There are different ways of thinking about data. Usually, we think of nuts-and-bolts machine data as sample data.
This is pragmatic, but it leaves us at a loss for greater accuracy. This is an example about HVAC machines, which produce air. We can’t see air, but we can measure it.
Thinking like a Bayesian, I’m going to write up my model starting with the parameter I want to know, total_system_airflow. I’ll assume that it’s normally distributed due to being a function of many physical processes and laws.
The environment, whether you’re in a lab or uncontrolled setting, matters. The diagnostic tools have measurement error.
OK, I’ll backup. Anyway, here’s a workflow for figuring it all out.
We can’t measure total_system_airflow without introducing variance. There are lots of sources of variance, including that based on the measurement itself.
We can introduce system-level variance by measuring different aspects of machine performance. This can be done using built-in diagnostic machines. These can be compared to system-external measurements.
Measuring machine performance at multiple levels (machine i in environment j) adds yet more uncertainty from the environment. Adding a varying-intercept term allows for testing in different environments.
I’m going to code my model up in Stan. Non-centered re-parameterization works best.
sys-sig represents environmental variance. Most of the variance comes from the environment. sigma represents data from multiple measurements on the machine itself.
I love Bayesian statistics because it tells me the parameter I want to know. This is the population parameter for the system itself.
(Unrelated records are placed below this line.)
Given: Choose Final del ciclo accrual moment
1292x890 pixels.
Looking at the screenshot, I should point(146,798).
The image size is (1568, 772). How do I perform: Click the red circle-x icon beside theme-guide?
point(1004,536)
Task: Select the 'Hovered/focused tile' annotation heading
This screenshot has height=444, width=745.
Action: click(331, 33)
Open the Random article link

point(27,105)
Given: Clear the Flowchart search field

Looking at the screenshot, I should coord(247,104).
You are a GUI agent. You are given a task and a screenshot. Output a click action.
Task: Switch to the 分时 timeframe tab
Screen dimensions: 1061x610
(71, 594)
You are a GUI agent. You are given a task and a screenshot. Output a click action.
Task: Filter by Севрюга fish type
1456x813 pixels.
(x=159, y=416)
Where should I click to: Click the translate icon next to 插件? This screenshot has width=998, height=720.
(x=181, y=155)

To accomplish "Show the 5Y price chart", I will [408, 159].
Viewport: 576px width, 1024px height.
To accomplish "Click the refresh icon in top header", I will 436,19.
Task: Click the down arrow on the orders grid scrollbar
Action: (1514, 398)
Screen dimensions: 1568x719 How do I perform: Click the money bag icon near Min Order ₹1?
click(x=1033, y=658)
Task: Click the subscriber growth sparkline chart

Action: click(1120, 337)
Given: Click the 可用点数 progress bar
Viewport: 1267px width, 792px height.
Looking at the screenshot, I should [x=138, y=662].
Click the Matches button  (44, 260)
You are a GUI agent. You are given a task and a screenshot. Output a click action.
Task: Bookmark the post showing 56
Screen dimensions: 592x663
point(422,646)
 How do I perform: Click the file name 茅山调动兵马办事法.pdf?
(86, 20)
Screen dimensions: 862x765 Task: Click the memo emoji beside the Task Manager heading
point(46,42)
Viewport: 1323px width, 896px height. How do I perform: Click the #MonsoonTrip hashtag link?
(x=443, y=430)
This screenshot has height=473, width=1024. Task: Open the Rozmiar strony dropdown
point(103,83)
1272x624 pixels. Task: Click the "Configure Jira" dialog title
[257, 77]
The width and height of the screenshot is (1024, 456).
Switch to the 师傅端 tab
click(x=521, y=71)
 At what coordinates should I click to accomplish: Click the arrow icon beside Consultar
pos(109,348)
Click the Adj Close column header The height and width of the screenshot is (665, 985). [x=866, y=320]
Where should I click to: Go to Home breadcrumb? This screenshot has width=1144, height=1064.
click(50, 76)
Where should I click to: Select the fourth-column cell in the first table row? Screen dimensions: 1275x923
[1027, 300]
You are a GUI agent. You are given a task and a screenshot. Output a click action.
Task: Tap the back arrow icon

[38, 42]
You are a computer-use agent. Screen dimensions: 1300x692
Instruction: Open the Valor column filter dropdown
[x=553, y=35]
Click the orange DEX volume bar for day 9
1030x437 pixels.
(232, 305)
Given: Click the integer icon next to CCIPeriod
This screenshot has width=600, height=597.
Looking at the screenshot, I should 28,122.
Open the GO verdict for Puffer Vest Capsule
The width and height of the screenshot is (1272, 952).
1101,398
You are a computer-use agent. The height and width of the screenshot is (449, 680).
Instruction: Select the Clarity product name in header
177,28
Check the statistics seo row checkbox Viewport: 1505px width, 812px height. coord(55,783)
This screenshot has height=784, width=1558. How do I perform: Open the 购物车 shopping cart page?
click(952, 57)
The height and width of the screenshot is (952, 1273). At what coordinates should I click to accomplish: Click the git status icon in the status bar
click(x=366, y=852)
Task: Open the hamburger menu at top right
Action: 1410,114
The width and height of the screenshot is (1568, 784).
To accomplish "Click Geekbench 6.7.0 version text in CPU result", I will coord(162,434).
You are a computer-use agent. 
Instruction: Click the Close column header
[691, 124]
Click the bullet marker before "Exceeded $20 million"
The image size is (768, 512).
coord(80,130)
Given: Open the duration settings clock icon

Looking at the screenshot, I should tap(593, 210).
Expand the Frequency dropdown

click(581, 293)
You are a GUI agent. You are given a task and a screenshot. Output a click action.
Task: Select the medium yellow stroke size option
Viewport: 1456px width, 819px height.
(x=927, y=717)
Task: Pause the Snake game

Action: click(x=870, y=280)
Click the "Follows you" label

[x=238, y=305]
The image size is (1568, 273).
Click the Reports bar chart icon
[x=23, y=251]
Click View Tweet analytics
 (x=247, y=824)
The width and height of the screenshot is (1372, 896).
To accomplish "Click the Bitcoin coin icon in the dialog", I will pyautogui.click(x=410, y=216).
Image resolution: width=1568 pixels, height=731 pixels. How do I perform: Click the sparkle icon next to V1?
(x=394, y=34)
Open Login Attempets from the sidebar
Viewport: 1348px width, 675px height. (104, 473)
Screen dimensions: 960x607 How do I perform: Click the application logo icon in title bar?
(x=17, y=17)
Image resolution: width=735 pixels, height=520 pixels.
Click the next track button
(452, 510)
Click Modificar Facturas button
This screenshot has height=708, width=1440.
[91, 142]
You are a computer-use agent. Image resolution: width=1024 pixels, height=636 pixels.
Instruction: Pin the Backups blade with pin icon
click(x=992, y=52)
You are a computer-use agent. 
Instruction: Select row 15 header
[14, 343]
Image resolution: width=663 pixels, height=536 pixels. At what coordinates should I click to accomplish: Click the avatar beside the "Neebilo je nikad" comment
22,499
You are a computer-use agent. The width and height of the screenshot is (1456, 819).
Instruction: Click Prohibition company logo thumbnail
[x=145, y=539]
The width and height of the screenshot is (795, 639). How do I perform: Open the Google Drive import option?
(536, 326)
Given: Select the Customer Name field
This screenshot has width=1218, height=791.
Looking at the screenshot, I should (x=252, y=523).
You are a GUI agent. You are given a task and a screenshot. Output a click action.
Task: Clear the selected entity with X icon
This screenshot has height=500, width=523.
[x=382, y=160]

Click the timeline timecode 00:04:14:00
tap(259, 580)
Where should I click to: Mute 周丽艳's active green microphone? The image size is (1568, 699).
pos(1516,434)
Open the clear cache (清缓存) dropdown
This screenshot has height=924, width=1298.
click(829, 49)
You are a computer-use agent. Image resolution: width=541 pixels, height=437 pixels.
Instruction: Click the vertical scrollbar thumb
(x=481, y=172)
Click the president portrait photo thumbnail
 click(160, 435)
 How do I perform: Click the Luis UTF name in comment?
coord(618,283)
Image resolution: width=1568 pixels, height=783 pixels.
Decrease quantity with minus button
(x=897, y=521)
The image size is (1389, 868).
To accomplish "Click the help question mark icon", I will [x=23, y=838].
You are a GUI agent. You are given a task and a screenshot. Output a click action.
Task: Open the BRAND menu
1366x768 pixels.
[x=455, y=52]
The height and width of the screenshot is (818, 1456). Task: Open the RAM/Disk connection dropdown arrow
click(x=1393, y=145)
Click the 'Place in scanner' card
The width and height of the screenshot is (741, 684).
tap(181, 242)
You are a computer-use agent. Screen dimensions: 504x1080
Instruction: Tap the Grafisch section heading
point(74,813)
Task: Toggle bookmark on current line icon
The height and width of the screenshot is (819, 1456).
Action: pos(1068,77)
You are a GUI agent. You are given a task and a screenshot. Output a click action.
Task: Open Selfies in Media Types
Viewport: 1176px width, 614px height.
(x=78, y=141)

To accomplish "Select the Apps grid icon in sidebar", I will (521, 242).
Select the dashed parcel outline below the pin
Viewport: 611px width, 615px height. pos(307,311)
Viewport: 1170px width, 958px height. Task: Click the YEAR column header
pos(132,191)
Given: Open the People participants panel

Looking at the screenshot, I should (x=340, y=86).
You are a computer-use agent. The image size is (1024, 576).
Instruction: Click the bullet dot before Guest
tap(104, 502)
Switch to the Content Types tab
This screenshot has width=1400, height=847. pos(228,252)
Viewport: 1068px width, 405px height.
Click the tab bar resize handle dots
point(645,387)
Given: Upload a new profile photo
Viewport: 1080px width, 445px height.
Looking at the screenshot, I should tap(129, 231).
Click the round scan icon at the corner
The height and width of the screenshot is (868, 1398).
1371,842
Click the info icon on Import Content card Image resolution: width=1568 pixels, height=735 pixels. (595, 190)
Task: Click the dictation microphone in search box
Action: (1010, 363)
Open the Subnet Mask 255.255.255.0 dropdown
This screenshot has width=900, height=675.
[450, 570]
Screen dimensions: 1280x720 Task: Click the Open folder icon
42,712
mean se_mean sd 2.5% 25% 50% 75% 97.5% n_eff Rhat
b0 0.13 0.11 4.87 -9.40 -3.27 0.19 3.52 9.52 2110 1.00
b1[1] 736.85 7.13 182.06 364.96 614.85 741.02 859.51 1094.83 652 1.01
b1[2] 599.41 5.36 145.70 315.17 502.22 599.18 697.40 884.46 740 1.00
b1[3] 789.73 6.20 168.34 464.11 679.87 791.09 904.09 1119.74 737 1.00
g0 0.00 0.02 1.01 -1.99 -0.70 0.00 0.65 1.97 1974 1.00
b_tesp -0.03 0.02 1.01 -1.95 -0.71 -0.04 0.67 1.97 2045 1.00
b_sys_cfm 0.68 0.01 0.16 0.38 0.58 0.69 0.79 1.00 749 1.00
sys_sig 34.78 4.04 34.66 0.20 1.93 33.00 52.74 123.00 74 1.04
b_dl -0.02 0.03 0.79 -1.55 -0.56 -0.03 0.51 1.55 748 1.00
sigma 26.68 4.24 38.78 0.12 0.98 4.74 43.99 118.07 84 1.03
lp__ -23.44 0.52 4.71 -33.61 -26.46 -22.74 -19.92 -15.69 81 1.06
The three systems in the b1[i] give coefficients for the true expectation of machine output. Other coefficients give variance and provide ranges in equipment calibration and performance effects.